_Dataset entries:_
○ ○ ○

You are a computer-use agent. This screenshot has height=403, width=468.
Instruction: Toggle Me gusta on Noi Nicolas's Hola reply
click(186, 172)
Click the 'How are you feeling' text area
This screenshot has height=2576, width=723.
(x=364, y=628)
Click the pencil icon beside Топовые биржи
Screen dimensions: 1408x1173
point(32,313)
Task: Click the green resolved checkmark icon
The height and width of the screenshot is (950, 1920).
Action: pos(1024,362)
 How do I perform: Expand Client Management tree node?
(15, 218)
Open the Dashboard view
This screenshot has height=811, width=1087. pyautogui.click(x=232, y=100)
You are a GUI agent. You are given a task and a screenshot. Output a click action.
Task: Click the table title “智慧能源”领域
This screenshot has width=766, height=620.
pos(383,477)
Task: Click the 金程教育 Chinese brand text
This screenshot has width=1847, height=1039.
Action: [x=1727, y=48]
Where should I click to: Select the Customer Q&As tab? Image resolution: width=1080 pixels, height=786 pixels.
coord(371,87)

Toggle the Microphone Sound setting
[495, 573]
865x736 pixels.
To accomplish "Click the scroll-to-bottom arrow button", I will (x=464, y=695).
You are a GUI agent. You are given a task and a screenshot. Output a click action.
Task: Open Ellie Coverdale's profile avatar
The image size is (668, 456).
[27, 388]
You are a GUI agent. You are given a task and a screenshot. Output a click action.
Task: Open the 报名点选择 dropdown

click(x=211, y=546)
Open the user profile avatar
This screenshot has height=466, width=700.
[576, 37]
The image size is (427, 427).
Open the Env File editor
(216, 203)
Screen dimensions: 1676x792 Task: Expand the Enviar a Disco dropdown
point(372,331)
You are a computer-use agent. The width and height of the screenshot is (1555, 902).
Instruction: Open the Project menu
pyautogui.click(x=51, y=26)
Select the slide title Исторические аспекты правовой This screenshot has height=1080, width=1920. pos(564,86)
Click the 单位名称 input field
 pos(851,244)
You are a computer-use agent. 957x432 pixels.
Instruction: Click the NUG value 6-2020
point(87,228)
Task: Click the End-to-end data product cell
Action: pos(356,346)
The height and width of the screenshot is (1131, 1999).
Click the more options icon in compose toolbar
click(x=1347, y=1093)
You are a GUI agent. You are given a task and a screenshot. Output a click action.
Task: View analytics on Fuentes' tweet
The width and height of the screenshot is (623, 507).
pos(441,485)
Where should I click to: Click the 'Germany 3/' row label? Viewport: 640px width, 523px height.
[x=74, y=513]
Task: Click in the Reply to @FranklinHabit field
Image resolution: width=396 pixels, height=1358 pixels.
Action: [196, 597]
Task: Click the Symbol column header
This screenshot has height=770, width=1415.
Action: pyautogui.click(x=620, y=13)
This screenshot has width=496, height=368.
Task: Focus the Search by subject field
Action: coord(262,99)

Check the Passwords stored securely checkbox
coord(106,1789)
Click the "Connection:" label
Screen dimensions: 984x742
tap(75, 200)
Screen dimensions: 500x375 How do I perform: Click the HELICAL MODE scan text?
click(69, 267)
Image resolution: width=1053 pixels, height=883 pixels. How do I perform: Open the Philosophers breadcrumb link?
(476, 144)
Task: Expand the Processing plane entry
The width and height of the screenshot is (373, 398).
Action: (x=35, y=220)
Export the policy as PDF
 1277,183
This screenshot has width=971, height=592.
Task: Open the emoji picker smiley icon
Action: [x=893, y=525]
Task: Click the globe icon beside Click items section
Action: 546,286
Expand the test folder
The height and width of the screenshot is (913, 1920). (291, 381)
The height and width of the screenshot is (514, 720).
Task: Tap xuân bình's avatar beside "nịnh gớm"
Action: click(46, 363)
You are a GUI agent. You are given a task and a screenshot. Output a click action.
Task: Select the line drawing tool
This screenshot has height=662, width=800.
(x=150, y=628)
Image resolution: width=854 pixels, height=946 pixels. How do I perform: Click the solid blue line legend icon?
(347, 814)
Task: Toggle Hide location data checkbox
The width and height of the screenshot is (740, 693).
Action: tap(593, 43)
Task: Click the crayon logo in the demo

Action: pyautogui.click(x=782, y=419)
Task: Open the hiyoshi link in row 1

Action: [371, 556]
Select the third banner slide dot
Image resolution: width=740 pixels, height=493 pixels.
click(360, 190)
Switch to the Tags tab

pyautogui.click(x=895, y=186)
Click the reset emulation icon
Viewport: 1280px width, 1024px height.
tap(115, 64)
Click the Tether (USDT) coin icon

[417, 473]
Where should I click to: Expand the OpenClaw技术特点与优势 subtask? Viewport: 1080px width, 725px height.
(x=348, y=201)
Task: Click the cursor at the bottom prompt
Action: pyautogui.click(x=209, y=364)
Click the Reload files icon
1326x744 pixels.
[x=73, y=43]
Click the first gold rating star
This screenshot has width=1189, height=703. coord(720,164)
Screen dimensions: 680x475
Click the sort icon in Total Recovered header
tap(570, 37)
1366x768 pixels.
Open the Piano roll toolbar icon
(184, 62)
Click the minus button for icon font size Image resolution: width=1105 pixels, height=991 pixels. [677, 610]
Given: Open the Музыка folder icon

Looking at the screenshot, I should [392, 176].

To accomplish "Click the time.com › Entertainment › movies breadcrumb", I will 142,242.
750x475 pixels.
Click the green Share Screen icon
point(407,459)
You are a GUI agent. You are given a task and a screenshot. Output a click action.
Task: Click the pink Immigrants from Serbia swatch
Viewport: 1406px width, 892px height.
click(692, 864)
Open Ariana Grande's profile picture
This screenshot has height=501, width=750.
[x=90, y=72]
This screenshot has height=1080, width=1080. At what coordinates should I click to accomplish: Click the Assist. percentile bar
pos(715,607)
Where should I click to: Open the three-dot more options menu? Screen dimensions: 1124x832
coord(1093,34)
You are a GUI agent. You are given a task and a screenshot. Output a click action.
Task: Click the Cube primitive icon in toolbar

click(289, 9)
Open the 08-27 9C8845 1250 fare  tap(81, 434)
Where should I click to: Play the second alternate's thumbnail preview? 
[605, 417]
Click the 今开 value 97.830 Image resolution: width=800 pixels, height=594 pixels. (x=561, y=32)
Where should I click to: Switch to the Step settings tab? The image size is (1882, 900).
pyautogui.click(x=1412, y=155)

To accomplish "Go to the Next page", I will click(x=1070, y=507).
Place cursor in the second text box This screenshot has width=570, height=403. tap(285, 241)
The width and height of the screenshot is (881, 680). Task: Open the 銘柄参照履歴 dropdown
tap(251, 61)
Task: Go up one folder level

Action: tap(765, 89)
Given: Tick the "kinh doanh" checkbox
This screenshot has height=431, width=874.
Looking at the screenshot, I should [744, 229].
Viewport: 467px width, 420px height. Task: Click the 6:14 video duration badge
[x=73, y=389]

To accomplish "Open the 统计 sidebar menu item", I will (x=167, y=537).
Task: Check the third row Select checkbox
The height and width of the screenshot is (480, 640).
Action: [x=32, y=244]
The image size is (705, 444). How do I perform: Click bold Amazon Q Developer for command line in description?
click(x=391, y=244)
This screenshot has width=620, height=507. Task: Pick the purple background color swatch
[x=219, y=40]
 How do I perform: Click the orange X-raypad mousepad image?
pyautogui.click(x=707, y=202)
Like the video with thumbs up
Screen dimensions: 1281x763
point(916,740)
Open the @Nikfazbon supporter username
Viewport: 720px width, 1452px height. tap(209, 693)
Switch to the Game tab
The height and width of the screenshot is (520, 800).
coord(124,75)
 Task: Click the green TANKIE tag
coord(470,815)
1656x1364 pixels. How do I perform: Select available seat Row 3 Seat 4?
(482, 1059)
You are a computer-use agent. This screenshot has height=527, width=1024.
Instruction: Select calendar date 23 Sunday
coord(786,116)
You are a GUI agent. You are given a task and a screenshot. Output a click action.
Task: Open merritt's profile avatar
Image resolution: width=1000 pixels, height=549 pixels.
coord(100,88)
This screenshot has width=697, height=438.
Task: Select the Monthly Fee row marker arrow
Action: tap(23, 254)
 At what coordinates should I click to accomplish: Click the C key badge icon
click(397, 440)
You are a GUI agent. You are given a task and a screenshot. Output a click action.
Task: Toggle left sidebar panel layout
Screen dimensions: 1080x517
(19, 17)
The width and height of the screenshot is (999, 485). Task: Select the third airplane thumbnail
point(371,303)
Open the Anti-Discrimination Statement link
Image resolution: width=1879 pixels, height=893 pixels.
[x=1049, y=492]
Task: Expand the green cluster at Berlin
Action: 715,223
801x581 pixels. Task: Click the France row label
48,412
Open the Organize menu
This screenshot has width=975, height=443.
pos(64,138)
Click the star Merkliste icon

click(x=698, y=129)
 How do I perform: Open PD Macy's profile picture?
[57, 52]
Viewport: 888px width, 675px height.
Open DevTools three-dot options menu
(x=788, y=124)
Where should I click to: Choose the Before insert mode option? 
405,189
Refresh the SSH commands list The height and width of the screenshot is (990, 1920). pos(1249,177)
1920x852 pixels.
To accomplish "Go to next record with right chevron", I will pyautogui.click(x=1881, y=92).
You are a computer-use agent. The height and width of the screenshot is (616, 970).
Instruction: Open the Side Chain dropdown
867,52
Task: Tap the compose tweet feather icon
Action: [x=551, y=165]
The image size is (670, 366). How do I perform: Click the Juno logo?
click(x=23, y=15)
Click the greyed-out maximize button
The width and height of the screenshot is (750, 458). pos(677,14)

○ ○ ○

_Your assignment:_
The lines above that hold the word "computer" are the ones to copy.

_Response:_
You are a computer-use agent. This screenshot has height=403, width=468.
You are a computer-use agent. The width and height of the screenshot is (1555, 902).
You are a computer-use agent. 957x432 pixels.
You are a computer-use agent. This screenshot has height=527, width=1024.
You are a computer-use agent. The height and width of the screenshot is (616, 970).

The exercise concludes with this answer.